1 of 18

Measurement, Testing, & Scoring

Conformance - An Introduction

1

2 of 18

Goal

Goal: To review measurement, testing and scoring in FPWD along with the issues raised on the forward public working draft

Context: We will use alt text as the example to discuss the challenges today, but the broader conversation is about measuring

2

3 of 18

Terminology

  • Measuring
    • Used to determine success or failure at the most granular level
    • How do we measure success?
  • Testing
    • Methodology used to measure success or failure
  • Scoring
    • The process of taking the results of measuring (aka measurements) and aggregating them into an score
  • Conformance
    • How well a resulting score matches the set of requirements set out in the conformance document
  • View
    • All content visually or programmatically available without a substantive change.
    • Views vary based on the technology being tested. While these guidelines provide guidance on scoping a view, the tester will determine what constitutes a view, and describe it. Views will often vary by technology. Views typically include state permutations that are based on that view such as dialogs and alerts, but some states may deserve to be treated as separate views.

3

4 of 18

Relevant Requirements

  • Multiple ways to measure
    • All WCAG 3.0 guidance has tests or procedures so that the results can be verified.
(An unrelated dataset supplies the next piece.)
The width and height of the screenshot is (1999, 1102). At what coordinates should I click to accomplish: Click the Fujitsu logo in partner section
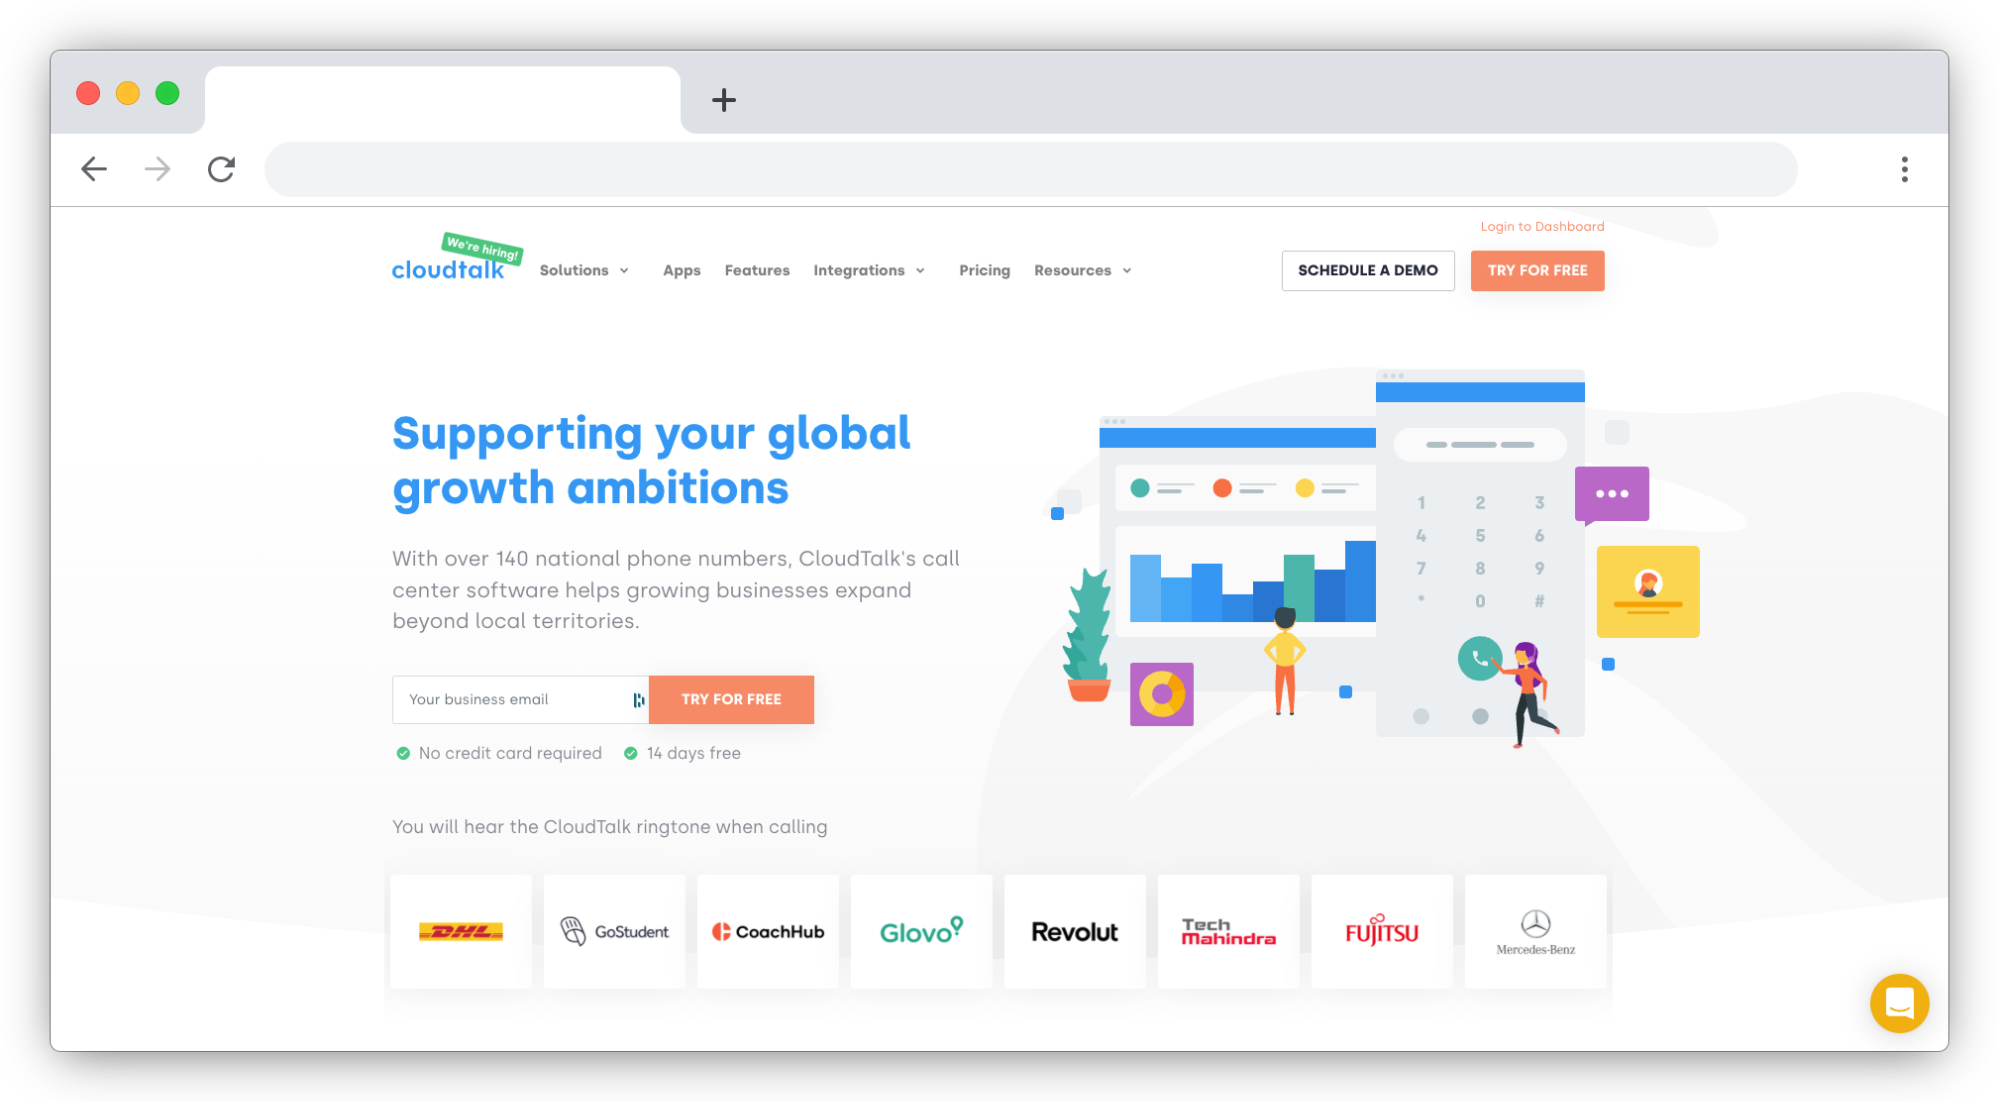coord(1382,930)
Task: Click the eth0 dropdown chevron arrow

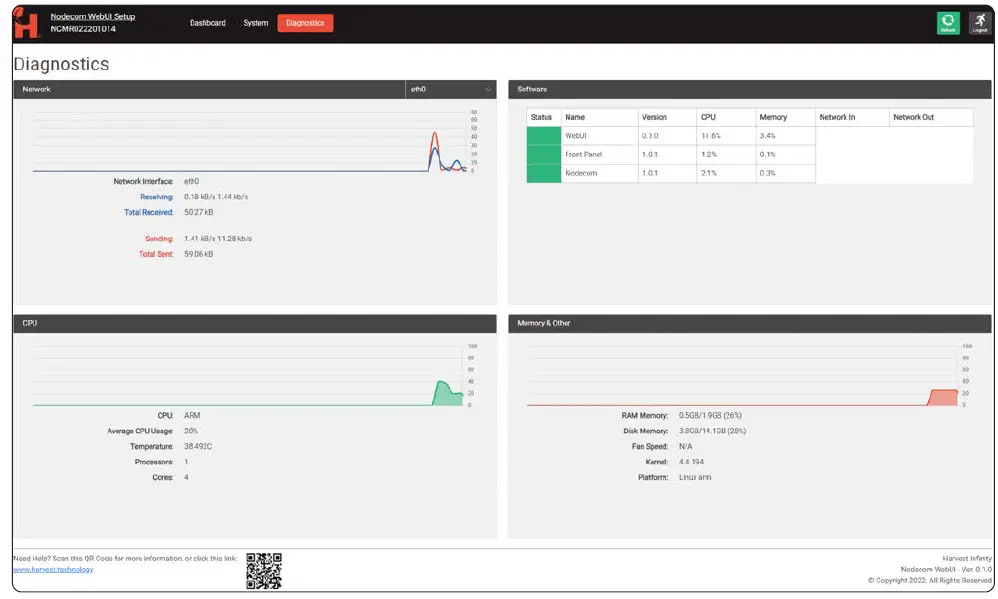Action: click(488, 90)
In addition to the current true/false success criteria, other ways of measuring (for example, rubrics, sliding scale, task-completion, user research with people with disabilities, and more) can be used where appropriate so that more needs of people with disabilities can be included.
  • Technology Neutral
    • Guidance should be expressed in generic terms so that they may apply to more than one platform or technology. The intent of technology-neutral wording is to provide the opportunity to apply the core guidelines to current and emerging technology, even if specific technical advice doesn't yet exist.
  • Motivation
    • The Guidelines motivate organizations to go beyond minimal accessibility requirements by providing a scoring system that rewards organizations which demonstrate a greater effort to improve accessibility.
  • Regulatory Environment
    • The Guidelines provide broad support, including
    • Structure, methodology, and content that facilitates adoption into law, regulation, or policy, and
    • clear intent and transparency as to purpose and goals, to assist when there are questions or controversy.
  • Requirements Document

4

5 of 18

Atomic Tests vs. Holistic Tests (FPWD)

Atomic Tests

Atomic tests evaluate content, often at an object level, for accessibility. Atomic tests include the existing tests that support A, AA, and AAA success criteria in WCAG 2.X. They also include tests that may require additional context or expertise beyond tests that fit within the WCAG 2.X structure. In WCAG 3.0, atomic tests are used to test both processes and views. Test results are then aggregated across the selected views. Critical errors within selected processes are also totaled. Successful results of the atomic tests are used to reach a Bronze rating.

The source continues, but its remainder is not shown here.